A forward on Walter Angus Li’s story by his son, Steven Li.
“As a child of an immigrant, learning about my parent’s life when they were young is a fascinating topic. From the cultural differences to the varying lifestyle they grew up in, you get to learn that life can be harder than you think, or it can be easier than you think. Being able to travel and see where my parents grew up is an eye-opening experience that many people do not get the chance to have. Understanding that they had a different childhood and being able to see the struggles that they had growing up makes me appreciate all the hard work that they have accomplished in their life.“
Walter was born in Guyana, a small country in the Northern part of South America. He grew up in a multicultural household of ten children with his mother’s relatives coming from Portugal, and his father’s relatives coming from China. Throughout his childhood, he saw his extended family frequently, and remarked that he still considers himself and his family to be “very close.”
Throughout his childhood, he enjoyed celebrating Christmas, Boxing Day (which is the day after Christmas), Phagwah (which is a Hindu holiday), and Easter. He lived in a small community country town growing up, remarking that it was so small that it’s “not really a town, no one calls it a town.” Like his own family, his town was made up of many different races, from Portuguese, Indian, Amerindians (natives of Guyana), and African. Due to its size, “everybody knew one another.” Most of the jobs in this town were involved with government work, but others were ranchers, farmers, teachers, and airline workers.
During his life, the biggest event that he remembered was the Jim Jones event in 1978, a tragic event where cult-leader Jim Jones led hundreds of his followers into a mass murder-suicide at an agricultural commune in Guyana. Although it “didn’t affect me personally,” this event affected him indirectly as the event shuck his community and country.
Walter left Guyana in 1988 when he was only 19 years old with his brothers, sisters, and parents. They left Guyana for “a better standard of living,” leaving behind some family members and their community. Before arriving in the United States, Walter laughed when saying that he expected it to be “cold and all concrete.” However, he was pleasantly surprised by the thousands of trees lining the side of the highways, and the intense heat of August.
Additionally, he “heard that America is all fancy candy and food, and stuff like that,” full of mainly modern buildings, businesses, and infrastructure. He remarked that coming from “a third-world country, everything was completely new.” When he flew into the United States, he landed in New York City, and was surprised by the “amount of people, lights, and size of the city.” Growing up he hadn’t had a TV or radio, so he was amazed by how modernized New York was.
Unlike in his small town growing up, it was strange to him that one could “see so many people, yet you don’t know a single one.” He came to think of the United States as a “strange land where you don’t really know anyone.”

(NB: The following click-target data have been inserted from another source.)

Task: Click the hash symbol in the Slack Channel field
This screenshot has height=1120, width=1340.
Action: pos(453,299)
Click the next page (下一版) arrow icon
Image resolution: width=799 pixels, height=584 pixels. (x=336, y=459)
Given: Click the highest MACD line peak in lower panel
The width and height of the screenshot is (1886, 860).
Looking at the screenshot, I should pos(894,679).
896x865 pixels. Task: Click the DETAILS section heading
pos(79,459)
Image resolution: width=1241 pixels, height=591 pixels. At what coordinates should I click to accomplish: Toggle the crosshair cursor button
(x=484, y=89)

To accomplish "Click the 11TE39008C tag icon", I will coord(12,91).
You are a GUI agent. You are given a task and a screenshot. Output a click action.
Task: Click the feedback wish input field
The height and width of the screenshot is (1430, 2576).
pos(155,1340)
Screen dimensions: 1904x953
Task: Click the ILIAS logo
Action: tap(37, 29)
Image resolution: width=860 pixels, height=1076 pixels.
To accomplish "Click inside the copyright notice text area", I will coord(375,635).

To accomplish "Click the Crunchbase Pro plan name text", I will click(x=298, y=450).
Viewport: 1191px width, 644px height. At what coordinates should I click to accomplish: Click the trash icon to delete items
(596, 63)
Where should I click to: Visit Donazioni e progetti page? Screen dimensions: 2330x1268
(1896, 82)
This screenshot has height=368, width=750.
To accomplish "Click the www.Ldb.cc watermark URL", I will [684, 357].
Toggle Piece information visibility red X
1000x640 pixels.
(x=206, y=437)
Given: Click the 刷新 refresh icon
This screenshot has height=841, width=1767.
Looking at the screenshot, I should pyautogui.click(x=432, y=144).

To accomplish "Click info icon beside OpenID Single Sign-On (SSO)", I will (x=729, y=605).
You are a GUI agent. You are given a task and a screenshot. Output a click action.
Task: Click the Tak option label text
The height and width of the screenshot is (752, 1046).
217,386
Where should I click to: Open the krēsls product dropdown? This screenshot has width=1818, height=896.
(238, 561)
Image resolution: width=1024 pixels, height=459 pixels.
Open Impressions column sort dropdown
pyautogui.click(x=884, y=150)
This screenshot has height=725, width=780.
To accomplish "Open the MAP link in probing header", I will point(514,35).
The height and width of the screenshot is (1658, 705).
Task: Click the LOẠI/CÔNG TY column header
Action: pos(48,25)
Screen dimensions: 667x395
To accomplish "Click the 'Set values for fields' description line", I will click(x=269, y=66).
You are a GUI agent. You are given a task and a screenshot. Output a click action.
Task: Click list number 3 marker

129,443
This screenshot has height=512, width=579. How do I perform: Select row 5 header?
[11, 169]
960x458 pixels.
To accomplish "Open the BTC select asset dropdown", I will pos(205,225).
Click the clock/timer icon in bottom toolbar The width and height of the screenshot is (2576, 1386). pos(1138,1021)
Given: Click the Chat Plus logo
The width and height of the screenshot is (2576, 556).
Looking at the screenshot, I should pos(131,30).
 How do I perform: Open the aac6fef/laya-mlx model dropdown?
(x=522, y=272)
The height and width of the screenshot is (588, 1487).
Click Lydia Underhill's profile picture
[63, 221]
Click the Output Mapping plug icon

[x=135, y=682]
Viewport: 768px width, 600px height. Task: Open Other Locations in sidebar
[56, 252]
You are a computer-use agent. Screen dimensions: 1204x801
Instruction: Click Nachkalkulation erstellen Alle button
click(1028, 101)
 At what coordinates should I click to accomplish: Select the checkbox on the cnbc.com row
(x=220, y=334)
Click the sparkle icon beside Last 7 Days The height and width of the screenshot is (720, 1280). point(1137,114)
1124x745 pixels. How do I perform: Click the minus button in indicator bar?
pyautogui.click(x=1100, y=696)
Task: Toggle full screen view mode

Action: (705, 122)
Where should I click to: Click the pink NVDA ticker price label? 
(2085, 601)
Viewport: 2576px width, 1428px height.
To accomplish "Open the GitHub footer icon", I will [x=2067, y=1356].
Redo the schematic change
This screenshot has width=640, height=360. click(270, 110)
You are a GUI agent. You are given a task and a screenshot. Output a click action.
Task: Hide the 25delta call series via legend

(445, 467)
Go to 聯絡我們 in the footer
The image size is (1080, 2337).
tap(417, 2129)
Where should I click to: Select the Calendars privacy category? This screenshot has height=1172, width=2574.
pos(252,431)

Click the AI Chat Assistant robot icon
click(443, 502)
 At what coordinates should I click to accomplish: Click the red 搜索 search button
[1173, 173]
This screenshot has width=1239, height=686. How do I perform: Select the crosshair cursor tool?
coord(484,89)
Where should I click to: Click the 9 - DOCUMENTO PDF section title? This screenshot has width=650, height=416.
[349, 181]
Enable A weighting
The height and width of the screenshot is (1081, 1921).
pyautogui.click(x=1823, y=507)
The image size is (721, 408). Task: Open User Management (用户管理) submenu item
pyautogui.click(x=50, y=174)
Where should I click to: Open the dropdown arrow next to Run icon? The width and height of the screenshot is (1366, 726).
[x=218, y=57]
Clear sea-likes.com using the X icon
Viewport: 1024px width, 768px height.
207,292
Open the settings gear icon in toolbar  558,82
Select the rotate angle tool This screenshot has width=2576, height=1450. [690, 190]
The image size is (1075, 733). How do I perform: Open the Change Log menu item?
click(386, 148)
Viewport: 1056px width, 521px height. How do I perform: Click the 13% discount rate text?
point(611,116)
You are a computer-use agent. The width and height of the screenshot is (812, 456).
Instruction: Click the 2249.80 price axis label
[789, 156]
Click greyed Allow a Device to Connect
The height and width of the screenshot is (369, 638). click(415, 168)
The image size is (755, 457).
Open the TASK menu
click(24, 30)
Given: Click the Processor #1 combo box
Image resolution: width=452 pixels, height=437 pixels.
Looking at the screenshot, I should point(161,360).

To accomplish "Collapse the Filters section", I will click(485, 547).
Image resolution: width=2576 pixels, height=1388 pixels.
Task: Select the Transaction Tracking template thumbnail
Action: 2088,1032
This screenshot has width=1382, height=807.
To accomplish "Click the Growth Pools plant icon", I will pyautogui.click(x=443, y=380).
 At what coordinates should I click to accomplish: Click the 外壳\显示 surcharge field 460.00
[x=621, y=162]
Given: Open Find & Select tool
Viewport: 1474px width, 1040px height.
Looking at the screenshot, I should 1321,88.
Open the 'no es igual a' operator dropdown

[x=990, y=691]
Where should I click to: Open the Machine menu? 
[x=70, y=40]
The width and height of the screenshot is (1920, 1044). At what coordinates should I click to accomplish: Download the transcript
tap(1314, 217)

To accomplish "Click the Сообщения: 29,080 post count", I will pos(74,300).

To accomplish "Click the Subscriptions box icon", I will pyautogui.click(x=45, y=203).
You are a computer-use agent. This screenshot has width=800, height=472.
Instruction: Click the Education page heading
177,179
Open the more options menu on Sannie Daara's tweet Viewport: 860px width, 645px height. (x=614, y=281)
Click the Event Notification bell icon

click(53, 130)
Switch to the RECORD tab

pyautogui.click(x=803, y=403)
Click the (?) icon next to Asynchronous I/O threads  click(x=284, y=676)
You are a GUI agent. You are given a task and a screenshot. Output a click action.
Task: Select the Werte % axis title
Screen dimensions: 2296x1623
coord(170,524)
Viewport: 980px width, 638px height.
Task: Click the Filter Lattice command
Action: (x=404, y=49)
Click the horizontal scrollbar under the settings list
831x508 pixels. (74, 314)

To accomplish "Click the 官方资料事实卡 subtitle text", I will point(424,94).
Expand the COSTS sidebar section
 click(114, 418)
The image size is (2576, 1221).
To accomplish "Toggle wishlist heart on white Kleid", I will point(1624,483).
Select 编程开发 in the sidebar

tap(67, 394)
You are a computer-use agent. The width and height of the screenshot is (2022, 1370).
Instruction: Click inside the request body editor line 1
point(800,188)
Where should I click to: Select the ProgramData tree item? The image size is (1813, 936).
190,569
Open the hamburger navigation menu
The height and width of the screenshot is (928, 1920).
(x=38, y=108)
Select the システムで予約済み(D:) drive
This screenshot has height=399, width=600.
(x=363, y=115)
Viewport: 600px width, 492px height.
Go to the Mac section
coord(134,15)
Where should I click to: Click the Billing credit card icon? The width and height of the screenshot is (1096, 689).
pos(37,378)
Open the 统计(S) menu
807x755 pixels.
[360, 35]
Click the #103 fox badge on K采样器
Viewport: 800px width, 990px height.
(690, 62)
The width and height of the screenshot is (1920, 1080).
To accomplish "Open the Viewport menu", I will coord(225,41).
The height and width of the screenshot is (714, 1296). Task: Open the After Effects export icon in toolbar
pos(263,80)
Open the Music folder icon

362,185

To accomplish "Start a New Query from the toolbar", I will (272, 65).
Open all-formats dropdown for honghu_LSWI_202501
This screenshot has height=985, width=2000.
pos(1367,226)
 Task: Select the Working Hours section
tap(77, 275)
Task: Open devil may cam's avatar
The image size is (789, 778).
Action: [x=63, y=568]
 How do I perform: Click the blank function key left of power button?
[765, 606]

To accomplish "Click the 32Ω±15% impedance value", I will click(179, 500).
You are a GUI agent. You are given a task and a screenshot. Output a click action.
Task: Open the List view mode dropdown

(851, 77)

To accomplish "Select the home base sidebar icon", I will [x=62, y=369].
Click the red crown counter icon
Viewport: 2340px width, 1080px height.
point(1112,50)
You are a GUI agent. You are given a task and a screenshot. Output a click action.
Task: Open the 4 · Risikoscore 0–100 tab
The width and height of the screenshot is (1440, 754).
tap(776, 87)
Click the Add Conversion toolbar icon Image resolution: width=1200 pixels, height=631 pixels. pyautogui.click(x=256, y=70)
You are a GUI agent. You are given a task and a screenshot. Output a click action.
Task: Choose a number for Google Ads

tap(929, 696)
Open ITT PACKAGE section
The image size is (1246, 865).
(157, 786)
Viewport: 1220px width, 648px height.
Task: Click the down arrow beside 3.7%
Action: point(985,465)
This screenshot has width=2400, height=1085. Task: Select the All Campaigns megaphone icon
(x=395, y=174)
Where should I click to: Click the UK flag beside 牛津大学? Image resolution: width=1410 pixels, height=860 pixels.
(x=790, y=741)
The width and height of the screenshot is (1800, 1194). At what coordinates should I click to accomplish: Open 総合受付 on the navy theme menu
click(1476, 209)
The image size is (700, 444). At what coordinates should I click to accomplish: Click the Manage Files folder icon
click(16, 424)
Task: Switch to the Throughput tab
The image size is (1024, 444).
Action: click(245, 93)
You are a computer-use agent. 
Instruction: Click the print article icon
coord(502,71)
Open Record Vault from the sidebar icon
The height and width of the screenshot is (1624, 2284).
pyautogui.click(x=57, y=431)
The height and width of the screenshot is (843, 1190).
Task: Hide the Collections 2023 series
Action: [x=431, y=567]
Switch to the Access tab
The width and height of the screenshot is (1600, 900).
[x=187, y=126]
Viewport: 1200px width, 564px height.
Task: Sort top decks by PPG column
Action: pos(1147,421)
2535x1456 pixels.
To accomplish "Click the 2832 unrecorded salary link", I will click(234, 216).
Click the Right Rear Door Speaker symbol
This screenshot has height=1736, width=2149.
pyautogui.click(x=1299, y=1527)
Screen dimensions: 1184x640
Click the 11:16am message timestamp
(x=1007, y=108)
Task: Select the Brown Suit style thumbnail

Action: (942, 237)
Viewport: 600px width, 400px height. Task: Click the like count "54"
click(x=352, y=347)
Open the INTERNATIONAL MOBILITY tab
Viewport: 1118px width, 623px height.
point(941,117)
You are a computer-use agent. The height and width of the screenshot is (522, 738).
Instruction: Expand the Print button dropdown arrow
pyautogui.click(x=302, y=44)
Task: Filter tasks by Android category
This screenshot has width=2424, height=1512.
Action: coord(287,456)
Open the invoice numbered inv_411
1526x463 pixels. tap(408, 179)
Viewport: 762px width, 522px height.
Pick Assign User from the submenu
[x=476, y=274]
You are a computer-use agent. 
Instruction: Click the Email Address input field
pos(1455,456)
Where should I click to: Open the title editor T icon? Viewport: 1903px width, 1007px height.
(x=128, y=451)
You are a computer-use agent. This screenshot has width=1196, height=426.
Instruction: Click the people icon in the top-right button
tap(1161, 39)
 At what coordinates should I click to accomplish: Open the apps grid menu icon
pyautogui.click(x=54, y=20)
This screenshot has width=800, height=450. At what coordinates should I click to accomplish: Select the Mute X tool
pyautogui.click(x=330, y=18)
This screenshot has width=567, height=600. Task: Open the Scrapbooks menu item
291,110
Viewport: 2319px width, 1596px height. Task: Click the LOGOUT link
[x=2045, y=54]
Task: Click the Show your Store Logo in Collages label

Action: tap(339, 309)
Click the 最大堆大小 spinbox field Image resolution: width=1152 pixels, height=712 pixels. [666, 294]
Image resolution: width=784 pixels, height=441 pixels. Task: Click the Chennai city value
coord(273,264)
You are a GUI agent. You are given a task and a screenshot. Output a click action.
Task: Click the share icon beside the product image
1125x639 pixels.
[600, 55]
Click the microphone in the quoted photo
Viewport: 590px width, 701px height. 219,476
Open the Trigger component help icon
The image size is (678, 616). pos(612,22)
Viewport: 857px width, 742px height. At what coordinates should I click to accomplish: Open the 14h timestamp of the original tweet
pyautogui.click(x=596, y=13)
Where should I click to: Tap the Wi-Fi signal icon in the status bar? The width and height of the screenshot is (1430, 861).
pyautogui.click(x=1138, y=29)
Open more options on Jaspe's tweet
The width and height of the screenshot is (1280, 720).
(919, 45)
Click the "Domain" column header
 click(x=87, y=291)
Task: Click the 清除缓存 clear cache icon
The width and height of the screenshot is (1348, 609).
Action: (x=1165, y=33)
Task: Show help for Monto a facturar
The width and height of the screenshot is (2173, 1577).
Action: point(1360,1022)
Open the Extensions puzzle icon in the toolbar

One of the funny culture shocks that he had was when “I walked in the store and picked up a beer and put it on the counter and didn’t even know that there was a drinking age here for buying liquor.”
Although he was born in Guyana, Walter Li most strongly identifies with America, since he has lived here for most of his life. I enjoyed the several interesting stories he shared about coming to a new country as a young adult which helped me to reflect upon how the United States is viewed by people from other countries.